The educators leading the workshop shared how they were reaching every student and preparing them with real-world skills like time management, conflict resolution, self-advocacy, productive struggle, and how to be an appropriate help seeker. They were doing all of these amazing things through Summit Learning – a model that focuses on teaching real world skills through hands-on projects and that includes a mentoring program for every student. We were riveted by the presentation. We immediately scheduled a time to visit their school and asked a million questions. With the support of our administration and school board, we decided to bring real, meaningful, project-based learning to Rocky Mountain Middle School. In August 2016, we opened our doors to a new way of teaching, and we haven’t looked back.
We have been blown away by the success our students have had. Our state test scores have risen, students are engaged, and they are learning skills that will help them in high school, college, and beyond. We have record attendance at student-led conferences, and we are finally reaching every student. If you were to visit one of our classrooms, you would see some variation of teachers leading whole classroom instruction, holding small-group instruction or one-on-one coaching; you would see student-led study groups, peer tutoring, individual studying, and lots of conversations between teachers and students about progress being made.
As a teacher, Summit Learning has been a game changer. However, I’m also in the unique position to have experienced how our program affects students as a parent. I am the proud parent of two daughters who have gone through the program, and they are polar opposites when it comes to their learning styles.
One of my children has always struggled in school; she’s an introvert and has often had to work harder than most to complete her schoolwork. She immediately relaxed when she realized she could take things at her own pace. School was no longer a race with everyone else, as all that mattered was the progress she was making. I watched her go from a shy, apprehensive student to an outgoing, confident learner. By the middle of the year she was forming her own study groups and saying things like “I don’t understand it yet, but I will.” She is now the poster child for perseverance and grit. She left Rocky Mountain Middle School with an arsenal of skills she can use to navigate high school.
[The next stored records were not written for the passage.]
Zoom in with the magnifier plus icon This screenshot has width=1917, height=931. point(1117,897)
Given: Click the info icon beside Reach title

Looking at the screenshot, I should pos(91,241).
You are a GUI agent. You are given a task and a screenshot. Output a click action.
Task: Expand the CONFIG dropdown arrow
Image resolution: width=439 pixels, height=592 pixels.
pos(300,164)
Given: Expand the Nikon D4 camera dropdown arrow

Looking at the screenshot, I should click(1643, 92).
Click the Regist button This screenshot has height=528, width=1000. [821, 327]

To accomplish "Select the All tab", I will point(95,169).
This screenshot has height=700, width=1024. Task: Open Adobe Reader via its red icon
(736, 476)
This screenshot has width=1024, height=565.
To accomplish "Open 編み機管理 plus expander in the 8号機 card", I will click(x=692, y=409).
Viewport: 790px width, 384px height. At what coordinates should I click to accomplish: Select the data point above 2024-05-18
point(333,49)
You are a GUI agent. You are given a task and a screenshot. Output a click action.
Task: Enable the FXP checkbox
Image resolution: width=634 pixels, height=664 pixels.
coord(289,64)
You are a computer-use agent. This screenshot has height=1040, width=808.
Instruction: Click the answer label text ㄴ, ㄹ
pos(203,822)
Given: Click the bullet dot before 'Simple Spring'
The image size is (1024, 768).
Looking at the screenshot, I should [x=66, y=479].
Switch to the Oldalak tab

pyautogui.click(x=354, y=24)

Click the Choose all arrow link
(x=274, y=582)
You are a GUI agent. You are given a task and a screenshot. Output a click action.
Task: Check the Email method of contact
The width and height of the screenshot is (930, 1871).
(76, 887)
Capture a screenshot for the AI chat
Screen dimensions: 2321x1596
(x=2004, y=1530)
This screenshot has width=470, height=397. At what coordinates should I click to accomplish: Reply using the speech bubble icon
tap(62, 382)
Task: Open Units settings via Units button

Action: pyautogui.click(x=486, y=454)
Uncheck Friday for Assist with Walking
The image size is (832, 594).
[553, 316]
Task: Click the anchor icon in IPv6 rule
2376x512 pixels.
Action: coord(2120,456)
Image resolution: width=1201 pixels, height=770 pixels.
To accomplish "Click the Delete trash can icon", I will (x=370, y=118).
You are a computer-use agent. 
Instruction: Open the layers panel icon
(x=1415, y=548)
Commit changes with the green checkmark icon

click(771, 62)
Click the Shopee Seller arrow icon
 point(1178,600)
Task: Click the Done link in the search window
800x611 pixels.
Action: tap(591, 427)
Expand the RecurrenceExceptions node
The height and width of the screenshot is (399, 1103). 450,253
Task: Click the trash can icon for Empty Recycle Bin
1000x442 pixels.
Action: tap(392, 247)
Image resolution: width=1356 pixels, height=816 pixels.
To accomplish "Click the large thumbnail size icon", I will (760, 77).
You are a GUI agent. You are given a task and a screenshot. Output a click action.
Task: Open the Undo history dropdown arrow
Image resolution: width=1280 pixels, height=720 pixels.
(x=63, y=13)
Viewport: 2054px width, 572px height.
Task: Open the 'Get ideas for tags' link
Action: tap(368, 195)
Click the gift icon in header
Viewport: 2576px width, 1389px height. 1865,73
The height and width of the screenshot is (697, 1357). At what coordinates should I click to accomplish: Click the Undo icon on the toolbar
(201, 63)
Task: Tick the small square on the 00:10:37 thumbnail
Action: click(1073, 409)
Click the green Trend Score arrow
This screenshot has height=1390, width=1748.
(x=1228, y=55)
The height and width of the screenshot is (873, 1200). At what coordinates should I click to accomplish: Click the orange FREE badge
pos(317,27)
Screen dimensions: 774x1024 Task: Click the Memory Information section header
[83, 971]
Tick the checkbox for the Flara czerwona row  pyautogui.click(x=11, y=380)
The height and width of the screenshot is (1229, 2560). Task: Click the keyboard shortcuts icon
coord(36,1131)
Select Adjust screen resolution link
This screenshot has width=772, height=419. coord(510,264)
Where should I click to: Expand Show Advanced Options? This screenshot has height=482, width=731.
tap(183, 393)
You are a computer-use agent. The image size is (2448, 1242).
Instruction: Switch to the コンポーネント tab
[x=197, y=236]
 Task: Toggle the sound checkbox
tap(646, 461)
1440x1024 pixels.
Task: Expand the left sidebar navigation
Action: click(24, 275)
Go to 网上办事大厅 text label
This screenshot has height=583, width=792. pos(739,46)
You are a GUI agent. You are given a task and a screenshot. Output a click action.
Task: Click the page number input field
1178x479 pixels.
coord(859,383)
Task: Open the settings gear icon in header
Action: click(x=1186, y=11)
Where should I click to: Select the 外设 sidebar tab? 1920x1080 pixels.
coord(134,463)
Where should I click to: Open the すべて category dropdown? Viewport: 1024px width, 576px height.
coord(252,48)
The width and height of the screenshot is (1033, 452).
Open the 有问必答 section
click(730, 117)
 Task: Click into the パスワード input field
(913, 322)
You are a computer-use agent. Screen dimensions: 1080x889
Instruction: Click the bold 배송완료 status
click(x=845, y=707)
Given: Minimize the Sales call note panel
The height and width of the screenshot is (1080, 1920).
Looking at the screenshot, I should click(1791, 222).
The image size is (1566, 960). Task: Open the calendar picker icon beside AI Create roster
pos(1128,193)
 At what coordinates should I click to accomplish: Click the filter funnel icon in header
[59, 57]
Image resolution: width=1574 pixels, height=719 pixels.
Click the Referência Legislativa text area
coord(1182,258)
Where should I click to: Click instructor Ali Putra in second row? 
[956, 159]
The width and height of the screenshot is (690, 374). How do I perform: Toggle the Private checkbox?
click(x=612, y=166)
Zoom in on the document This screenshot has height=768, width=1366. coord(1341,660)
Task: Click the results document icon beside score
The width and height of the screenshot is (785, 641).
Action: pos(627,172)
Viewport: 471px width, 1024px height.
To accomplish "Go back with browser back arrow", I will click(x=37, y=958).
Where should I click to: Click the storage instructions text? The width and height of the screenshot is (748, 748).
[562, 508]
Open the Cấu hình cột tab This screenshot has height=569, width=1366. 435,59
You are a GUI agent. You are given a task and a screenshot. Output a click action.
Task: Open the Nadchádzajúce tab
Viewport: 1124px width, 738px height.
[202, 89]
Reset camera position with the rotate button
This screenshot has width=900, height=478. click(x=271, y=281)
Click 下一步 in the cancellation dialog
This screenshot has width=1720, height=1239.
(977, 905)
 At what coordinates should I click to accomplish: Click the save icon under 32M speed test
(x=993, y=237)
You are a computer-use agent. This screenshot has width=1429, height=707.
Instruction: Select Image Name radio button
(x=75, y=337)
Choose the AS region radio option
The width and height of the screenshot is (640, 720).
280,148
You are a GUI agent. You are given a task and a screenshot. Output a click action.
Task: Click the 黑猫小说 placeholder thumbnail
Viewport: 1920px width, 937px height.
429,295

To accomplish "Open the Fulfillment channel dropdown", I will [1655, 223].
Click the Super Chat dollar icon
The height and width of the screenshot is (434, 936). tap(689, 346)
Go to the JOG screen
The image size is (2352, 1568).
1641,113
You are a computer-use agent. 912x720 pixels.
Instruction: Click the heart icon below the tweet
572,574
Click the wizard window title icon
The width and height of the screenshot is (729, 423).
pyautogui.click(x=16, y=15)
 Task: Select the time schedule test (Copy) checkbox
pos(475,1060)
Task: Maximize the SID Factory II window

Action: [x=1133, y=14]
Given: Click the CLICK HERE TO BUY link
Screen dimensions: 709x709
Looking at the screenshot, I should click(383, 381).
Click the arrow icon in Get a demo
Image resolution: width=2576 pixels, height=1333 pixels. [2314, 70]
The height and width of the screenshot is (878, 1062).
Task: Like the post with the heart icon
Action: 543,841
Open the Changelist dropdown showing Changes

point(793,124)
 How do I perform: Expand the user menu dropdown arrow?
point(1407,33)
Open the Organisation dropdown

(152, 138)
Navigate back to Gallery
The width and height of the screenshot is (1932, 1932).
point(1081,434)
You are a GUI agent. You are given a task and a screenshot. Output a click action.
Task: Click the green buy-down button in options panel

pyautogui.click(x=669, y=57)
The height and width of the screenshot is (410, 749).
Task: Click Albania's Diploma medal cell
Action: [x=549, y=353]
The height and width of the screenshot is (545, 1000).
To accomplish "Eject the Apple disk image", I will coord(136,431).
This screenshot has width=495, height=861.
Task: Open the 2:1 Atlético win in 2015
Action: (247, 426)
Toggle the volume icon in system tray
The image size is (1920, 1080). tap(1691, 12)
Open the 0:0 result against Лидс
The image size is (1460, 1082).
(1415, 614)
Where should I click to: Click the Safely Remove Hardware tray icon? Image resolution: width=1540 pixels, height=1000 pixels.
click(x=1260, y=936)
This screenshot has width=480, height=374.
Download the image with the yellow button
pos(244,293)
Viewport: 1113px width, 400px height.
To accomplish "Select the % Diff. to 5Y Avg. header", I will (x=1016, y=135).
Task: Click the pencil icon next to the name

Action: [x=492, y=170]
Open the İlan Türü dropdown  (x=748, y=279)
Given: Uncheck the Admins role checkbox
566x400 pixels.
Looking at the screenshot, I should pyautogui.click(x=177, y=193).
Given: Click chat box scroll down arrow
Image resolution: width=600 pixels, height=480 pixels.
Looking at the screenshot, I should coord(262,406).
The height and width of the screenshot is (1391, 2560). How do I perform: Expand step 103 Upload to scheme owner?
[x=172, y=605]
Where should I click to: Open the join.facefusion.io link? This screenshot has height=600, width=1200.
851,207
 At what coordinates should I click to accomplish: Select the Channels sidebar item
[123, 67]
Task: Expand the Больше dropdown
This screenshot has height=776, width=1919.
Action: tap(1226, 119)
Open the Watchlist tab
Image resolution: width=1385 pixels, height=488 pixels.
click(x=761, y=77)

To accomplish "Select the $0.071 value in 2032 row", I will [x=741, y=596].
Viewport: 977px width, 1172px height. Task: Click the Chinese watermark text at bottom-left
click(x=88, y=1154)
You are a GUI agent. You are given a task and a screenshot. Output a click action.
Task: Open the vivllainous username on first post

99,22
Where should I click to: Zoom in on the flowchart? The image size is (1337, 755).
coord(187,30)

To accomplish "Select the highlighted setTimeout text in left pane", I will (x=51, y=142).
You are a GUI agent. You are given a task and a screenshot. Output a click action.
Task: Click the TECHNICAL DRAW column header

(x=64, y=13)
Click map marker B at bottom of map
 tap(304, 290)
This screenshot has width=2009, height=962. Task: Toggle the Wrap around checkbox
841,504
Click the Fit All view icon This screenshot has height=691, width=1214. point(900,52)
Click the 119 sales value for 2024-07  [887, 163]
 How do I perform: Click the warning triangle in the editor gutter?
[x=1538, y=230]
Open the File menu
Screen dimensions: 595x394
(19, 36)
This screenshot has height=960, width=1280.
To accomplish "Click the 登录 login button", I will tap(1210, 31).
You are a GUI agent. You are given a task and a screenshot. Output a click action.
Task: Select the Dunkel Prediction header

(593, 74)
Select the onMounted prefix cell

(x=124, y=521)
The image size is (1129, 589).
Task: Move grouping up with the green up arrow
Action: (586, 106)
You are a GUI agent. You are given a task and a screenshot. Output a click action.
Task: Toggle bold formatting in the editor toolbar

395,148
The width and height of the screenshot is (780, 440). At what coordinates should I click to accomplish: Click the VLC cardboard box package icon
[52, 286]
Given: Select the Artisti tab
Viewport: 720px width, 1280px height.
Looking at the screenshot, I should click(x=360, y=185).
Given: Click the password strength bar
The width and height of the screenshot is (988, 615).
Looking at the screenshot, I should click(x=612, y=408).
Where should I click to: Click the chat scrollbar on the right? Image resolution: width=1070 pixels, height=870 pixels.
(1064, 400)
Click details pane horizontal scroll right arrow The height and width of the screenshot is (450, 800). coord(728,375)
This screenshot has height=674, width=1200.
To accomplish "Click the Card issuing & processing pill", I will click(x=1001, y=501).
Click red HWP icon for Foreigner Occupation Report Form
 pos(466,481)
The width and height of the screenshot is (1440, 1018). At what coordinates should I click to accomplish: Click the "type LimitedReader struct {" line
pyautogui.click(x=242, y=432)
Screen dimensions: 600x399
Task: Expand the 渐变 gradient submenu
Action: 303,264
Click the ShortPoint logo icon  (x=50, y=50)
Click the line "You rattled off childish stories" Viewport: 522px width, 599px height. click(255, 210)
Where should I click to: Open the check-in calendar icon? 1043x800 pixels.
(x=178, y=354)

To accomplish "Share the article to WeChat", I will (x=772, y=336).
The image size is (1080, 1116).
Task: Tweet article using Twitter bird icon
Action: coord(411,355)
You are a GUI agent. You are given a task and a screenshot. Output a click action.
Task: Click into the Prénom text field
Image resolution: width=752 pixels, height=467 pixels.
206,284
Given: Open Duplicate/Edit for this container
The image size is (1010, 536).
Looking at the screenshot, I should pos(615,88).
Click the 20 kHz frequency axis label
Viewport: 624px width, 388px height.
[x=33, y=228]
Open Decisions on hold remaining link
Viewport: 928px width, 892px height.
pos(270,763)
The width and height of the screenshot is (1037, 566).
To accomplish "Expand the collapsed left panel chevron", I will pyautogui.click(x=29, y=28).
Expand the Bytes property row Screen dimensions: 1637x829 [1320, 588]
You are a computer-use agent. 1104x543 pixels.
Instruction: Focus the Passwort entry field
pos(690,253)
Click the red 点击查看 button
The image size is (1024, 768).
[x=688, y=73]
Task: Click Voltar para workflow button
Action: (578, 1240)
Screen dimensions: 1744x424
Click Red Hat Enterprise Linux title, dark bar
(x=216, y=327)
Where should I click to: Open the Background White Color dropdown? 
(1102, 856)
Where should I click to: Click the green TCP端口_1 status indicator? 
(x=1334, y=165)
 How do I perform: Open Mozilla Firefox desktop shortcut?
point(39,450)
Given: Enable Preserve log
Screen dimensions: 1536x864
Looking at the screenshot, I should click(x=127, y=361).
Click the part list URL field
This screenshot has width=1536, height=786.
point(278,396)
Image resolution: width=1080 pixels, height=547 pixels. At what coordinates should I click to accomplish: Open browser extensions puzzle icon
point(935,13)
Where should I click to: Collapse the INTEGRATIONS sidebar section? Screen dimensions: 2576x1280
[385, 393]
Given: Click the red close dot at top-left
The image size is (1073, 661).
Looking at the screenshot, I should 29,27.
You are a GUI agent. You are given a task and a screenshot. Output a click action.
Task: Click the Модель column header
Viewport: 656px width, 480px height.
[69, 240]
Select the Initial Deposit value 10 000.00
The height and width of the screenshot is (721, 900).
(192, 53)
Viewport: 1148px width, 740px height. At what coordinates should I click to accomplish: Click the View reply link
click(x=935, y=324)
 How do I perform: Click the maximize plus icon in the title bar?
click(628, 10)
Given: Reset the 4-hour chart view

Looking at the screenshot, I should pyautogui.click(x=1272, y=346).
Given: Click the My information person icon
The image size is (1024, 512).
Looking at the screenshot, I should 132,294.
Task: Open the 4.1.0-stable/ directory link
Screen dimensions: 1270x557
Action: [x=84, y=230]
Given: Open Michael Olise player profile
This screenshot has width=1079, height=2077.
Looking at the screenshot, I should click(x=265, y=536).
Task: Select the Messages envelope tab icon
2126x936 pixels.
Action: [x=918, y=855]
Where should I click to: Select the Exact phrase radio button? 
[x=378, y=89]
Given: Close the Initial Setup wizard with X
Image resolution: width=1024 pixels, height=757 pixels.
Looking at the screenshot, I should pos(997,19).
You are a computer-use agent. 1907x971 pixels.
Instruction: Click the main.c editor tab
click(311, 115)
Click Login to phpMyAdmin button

My other daughter is a social butterfly and learning has always come more naturally to her. She has a lot of confidence when it comes to school, and quickly realized that with Summit, she’d have to do more than memorize facts in order to succeed. She really struggled at first. She was so used to being spoon-fed information that she didn’t know how to learn on her own. She had to re-learn how to learn, and had to figure out where to get information and when to ask questions. After realizing what she needed to do to succeed, she dug in and got to work. She soon felt empowered and knows she is in charge of her own learning.
It is amazing to watch my daughters thrive and to see them develop skills they didn’t have before. As a mother, I love seeing my girls become advocates for their own education and work on important skills they will need throughout their life. A parent rarely gets to see those day-to-day changes take place. The two years they spent using Summit at Rocky Mountain Middle School have shaped them into better students and stronger people.
As a teacher, Summit Learning has allowed me to help every student reach their full potential. As a mom, it has given my daughters the confidence and knowledge that they can succeed at anything.